_Work item_
Retype all of the entries word for word.

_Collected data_
------------------------
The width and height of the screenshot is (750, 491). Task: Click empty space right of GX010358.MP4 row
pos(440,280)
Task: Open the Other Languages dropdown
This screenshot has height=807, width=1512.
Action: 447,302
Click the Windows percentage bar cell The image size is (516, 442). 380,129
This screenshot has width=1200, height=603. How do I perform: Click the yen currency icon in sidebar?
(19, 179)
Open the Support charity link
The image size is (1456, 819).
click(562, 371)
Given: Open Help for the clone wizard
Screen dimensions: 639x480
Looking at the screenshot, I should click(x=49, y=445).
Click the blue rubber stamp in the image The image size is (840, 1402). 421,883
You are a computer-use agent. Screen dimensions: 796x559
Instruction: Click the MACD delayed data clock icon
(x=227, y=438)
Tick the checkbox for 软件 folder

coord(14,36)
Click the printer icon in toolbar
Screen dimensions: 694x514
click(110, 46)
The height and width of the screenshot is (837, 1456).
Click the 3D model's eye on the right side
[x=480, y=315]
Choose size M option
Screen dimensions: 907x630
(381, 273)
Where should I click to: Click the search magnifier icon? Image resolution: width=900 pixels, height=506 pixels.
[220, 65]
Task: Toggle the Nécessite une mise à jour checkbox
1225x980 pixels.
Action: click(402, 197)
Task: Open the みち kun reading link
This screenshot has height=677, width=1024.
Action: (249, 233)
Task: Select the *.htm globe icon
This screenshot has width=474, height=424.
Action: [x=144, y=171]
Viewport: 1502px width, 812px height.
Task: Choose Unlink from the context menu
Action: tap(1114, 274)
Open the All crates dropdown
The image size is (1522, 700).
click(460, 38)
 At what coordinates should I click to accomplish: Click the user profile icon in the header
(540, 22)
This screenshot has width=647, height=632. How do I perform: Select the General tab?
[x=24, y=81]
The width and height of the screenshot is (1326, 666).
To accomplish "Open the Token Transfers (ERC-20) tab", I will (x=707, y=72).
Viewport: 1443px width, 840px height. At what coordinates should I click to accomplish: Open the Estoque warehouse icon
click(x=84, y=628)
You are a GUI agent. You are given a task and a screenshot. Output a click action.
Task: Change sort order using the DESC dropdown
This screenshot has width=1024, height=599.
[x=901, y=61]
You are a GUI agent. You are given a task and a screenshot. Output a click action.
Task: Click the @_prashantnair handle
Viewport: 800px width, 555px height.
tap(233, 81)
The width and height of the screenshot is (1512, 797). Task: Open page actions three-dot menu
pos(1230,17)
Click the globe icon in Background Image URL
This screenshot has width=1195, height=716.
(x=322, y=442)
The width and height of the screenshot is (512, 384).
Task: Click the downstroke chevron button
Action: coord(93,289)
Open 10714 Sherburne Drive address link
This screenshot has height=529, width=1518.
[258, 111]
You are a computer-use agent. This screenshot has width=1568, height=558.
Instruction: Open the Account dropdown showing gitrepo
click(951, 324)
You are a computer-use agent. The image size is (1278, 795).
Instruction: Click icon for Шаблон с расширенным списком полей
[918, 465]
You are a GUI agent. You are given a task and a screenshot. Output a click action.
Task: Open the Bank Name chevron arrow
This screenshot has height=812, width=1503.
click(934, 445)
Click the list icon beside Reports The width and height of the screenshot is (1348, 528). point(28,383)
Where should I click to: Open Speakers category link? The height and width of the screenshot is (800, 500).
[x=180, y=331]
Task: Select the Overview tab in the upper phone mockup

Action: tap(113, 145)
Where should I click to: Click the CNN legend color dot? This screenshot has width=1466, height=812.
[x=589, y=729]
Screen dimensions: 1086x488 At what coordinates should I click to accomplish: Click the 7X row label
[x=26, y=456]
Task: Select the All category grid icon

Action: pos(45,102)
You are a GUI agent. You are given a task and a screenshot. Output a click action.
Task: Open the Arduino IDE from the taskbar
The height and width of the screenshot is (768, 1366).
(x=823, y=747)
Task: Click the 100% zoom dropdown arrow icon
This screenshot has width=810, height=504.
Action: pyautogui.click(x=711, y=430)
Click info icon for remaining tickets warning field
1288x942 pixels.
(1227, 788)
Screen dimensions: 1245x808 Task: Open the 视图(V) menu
------------------------
_Response for this exercise_
The width and height of the screenshot is (750, 491). Task: Click empty space right of GX010358.MP4 row
pos(440,280)
Task: Open the Other Languages dropdown
This screenshot has height=807, width=1512.
Action: 447,302
Click the Windows percentage bar cell The image size is (516, 442). 380,129
This screenshot has width=1200, height=603. How do I perform: Click the yen currency icon in sidebar?
(19, 179)
Open the Support charity link
The image size is (1456, 819).
click(562, 371)
Given: Open Help for the clone wizard
Screen dimensions: 639x480
Looking at the screenshot, I should click(x=49, y=445).
Click the blue rubber stamp in the image The image size is (840, 1402). 421,883
You are a computer-use agent. Screen dimensions: 796x559
Instruction: Click the MACD delayed data clock icon
(x=227, y=438)
Tick the checkbox for 软件 folder

coord(14,36)
Click the printer icon in toolbar
Screen dimensions: 694x514
click(110, 46)
The height and width of the screenshot is (837, 1456).
Click the 3D model's eye on the right side
[x=480, y=315]
Choose size M option
Screen dimensions: 907x630
(381, 273)
Where should I click to: Click the search magnifier icon? Image resolution: width=900 pixels, height=506 pixels.
[220, 65]
Task: Toggle the Nécessite une mise à jour checkbox
1225x980 pixels.
Action: click(402, 197)
Task: Open the みち kun reading link
This screenshot has height=677, width=1024.
Action: (249, 233)
Task: Select the *.htm globe icon
This screenshot has width=474, height=424.
Action: [x=144, y=171]
Viewport: 1502px width, 812px height.
Task: Choose Unlink from the context menu
Action: tap(1114, 274)
Open the All crates dropdown
The image size is (1522, 700).
click(460, 38)
 At what coordinates should I click to accomplish: Click the user profile icon in the header
(540, 22)
This screenshot has width=647, height=632. How do I perform: Select the General tab?
[x=24, y=81]
The width and height of the screenshot is (1326, 666).
To accomplish "Open the Token Transfers (ERC-20) tab", I will (x=707, y=72).
Viewport: 1443px width, 840px height. At what coordinates should I click to accomplish: Open the Estoque warehouse icon
click(x=84, y=628)
You are a GUI agent. You are given a task and a screenshot. Output a click action.
Task: Change sort order using the DESC dropdown
This screenshot has width=1024, height=599.
[x=901, y=61]
You are a GUI agent. You are given a task and a screenshot. Output a click action.
Task: Click the @_prashantnair handle
Viewport: 800px width, 555px height.
tap(233, 81)
The width and height of the screenshot is (1512, 797). Task: Open page actions three-dot menu
pos(1230,17)
Click the globe icon in Background Image URL
This screenshot has width=1195, height=716.
(x=322, y=442)
The width and height of the screenshot is (512, 384).
Task: Click the downstroke chevron button
Action: coord(93,289)
Open 10714 Sherburne Drive address link
This screenshot has height=529, width=1518.
[258, 111]
You are a computer-use agent. This screenshot has width=1568, height=558.
Instruction: Open the Account dropdown showing gitrepo
click(951, 324)
You are a computer-use agent. The image size is (1278, 795).
Instruction: Click icon for Шаблон с расширенным списком полей
[918, 465]
You are a GUI agent. You are given a task and a screenshot. Output a click action.
Task: Open the Bank Name chevron arrow
This screenshot has height=812, width=1503.
click(934, 445)
Click the list icon beside Reports The width and height of the screenshot is (1348, 528). point(28,383)
Where should I click to: Open Speakers category link? The height and width of the screenshot is (800, 500).
[x=180, y=331]
Task: Select the Overview tab in the upper phone mockup

Action: tap(113, 145)
Where should I click to: Click the CNN legend color dot? This screenshot has width=1466, height=812.
[x=589, y=729]
Screen dimensions: 1086x488 At what coordinates should I click to accomplish: Click the 7X row label
[x=26, y=456]
Task: Select the All category grid icon

Action: pos(45,102)
You are a GUI agent. You are given a task and a screenshot. Output a click action.
Task: Open the Arduino IDE from the taskbar
The height and width of the screenshot is (768, 1366).
(x=823, y=747)
Task: Click the 100% zoom dropdown arrow icon
This screenshot has width=810, height=504.
Action: pyautogui.click(x=711, y=430)
Click info icon for remaining tickets warning field
1288x942 pixels.
(1227, 788)
Screen dimensions: 1245x808 Task: Open the 视图(V) menu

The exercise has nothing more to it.